Thanks to the CMLE scholarship, I was able to recently attend the 2013 American Library Association annual conference in Chicago, IL. In fulfillment of my obligations for this funding, I am submitting this essay.
What were your favorite takeaways or new things learned?
I was hoping to learn more about best practices with ebooks for academic libraries. There were several poster sessions which dealt with ebooks, and demand-driven acquisition experiences, and I was able to visit with the librarians who had implemented these programs. I also attended the Collection Development of Academic Libraries meeting which included two vendors (JSTOR and EBL) and a librarian who shared their thoughts on the next significant ebook development, which included issues important to ebook suppliers such as preservation policy, discoverability, harnessing big data, evolution of lending models, as well as the ongoing issues important to librarians such as ILL, multi-user access, and DRM-free ebooks. Interestingly, JSTOR indicated a little wiggle room on fair use, which is a change from their earlier stance on this topic.
Another session I attended was the Digital Preservation Interest Group. Aside from learning how complicated digital preservation is, and how some institutions working with preservation of digital content, I did take away a model that has been developed by the Library of Congress, NDSA program, which is called the NDSA levels of preservation, a simple 1-page guide used to describe digital preservation (http://www.digitalpreservation.gov/ndsa/activities/levels.html).
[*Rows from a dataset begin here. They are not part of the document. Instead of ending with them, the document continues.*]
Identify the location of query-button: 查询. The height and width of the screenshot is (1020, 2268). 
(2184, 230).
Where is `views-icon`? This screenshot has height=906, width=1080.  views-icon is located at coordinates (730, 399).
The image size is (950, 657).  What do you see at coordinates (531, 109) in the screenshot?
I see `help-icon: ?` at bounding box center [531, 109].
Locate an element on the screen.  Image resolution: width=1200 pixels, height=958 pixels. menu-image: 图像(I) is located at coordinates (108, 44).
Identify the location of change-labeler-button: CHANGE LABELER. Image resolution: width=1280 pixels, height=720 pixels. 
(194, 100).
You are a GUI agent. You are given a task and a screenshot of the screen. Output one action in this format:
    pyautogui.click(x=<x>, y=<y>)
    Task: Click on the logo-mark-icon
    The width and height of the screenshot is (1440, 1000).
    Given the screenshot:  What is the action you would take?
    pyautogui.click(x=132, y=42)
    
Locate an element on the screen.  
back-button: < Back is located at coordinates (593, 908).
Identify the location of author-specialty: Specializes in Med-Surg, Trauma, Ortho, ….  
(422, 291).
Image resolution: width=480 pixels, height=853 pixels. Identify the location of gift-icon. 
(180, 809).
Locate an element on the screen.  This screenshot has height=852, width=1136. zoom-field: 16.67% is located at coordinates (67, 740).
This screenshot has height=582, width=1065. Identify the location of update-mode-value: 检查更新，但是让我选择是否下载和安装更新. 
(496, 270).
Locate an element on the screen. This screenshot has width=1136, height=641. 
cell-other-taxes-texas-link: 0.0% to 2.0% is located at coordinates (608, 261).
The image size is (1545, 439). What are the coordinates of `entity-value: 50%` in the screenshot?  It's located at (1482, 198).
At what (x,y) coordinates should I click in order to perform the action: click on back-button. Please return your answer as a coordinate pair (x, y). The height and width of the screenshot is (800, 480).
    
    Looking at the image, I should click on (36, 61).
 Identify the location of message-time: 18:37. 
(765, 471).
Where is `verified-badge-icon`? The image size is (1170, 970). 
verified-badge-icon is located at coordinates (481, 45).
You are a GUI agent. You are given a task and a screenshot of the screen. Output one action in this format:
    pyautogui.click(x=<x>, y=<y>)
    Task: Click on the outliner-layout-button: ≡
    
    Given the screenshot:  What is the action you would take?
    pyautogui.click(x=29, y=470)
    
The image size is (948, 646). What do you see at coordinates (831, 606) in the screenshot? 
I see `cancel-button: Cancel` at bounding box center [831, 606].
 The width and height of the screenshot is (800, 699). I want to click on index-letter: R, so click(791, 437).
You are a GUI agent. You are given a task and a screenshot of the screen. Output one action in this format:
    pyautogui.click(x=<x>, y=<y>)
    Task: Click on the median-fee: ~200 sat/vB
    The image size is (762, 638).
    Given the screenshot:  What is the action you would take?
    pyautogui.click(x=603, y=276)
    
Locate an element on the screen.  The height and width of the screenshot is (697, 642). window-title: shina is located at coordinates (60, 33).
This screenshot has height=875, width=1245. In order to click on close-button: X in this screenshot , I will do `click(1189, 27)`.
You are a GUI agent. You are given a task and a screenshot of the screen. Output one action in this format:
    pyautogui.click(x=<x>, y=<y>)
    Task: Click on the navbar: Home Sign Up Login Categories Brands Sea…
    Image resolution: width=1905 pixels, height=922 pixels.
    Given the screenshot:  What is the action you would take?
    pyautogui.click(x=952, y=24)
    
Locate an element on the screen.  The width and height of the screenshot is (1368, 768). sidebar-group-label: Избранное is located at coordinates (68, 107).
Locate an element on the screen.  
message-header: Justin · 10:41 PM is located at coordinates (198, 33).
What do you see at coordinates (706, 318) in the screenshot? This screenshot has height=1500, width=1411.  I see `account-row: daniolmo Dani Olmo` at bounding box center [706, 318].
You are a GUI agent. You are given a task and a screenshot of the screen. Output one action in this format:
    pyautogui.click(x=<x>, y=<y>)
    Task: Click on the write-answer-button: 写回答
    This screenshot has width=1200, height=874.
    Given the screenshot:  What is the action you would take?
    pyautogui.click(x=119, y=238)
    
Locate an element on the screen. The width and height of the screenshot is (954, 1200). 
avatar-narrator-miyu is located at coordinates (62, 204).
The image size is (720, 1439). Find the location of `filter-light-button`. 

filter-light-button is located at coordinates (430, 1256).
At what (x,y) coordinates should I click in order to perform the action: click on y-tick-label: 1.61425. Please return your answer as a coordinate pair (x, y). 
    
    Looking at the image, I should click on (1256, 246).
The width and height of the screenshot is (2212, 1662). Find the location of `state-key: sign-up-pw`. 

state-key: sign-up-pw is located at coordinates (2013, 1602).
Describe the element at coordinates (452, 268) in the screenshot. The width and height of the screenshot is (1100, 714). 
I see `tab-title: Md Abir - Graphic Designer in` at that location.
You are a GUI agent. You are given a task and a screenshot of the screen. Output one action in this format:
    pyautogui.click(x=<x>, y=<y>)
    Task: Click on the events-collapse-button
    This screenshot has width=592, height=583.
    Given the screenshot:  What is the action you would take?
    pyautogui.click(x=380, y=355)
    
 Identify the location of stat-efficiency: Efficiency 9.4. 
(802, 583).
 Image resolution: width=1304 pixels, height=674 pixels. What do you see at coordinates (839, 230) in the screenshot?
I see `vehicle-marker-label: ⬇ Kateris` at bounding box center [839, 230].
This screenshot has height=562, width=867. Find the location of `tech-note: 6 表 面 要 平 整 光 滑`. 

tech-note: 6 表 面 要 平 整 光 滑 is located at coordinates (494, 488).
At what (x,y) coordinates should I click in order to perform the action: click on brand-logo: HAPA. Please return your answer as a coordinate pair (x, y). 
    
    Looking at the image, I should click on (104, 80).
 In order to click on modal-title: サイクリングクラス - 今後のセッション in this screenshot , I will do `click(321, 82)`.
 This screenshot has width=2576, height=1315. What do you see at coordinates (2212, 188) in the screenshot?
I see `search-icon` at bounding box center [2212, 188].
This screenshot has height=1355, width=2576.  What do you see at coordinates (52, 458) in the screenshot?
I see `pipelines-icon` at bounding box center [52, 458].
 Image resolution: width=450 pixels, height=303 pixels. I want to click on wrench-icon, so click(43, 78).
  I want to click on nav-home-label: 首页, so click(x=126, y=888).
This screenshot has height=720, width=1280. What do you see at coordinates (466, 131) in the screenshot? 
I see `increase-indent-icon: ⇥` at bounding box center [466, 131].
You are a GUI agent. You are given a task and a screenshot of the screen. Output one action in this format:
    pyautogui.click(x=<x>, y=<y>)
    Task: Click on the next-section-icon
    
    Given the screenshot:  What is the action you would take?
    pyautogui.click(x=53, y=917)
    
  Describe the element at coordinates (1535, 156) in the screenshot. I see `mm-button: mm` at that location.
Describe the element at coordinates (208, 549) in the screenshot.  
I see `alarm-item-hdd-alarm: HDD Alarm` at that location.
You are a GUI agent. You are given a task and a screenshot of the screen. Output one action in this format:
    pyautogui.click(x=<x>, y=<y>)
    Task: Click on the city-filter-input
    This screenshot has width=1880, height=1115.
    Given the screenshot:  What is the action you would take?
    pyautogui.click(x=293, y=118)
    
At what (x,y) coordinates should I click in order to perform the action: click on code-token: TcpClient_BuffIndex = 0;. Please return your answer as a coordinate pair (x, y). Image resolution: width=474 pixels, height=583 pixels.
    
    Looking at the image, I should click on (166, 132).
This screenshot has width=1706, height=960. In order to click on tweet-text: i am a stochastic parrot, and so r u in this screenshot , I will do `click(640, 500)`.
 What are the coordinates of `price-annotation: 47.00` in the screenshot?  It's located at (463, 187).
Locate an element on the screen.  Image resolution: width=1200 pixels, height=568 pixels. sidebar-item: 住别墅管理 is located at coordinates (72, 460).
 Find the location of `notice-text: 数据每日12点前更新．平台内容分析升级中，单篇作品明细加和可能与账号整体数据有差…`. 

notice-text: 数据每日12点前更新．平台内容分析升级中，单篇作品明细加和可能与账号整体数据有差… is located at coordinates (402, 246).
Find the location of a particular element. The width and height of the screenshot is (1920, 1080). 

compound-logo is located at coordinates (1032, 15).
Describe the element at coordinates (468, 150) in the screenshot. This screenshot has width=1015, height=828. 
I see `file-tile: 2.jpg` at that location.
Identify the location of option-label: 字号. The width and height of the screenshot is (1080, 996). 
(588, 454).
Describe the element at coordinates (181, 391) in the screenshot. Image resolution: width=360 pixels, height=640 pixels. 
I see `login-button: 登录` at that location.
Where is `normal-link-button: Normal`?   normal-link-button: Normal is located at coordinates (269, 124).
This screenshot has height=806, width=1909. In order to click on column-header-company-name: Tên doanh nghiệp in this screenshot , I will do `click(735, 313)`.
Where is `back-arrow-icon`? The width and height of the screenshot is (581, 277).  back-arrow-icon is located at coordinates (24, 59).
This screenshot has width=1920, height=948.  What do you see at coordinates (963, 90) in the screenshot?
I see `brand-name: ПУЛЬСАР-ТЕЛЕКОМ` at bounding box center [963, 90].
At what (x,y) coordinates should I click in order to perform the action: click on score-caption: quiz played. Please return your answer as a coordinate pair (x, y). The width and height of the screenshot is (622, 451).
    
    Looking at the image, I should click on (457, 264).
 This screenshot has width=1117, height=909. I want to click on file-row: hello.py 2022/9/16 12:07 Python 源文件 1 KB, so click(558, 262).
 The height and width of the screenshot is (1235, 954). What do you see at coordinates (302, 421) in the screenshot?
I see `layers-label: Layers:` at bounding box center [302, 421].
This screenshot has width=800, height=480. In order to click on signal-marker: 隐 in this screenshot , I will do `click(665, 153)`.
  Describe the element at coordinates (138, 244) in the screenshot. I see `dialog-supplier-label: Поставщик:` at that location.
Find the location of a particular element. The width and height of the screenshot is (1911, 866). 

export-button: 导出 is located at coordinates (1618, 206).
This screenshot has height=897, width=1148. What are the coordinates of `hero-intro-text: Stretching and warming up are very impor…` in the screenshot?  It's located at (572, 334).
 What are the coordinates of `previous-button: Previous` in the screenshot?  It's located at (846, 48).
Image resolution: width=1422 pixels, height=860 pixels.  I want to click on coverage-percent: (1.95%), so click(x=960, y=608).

As a result of attending this event, can you identify and explain a few things you can use/apply to your work or practice?
I learned more about ebooks, and more about digital preservation, both of which can be applied to my work. The future is becoming increasingly digital, and increasingly clearer to me as a result of attending this meeting. Still, there were a few interesting comments in the collection development meeting about an increase in print usage coinciding with ebooks, so I don’t think we’re done with print quite yet.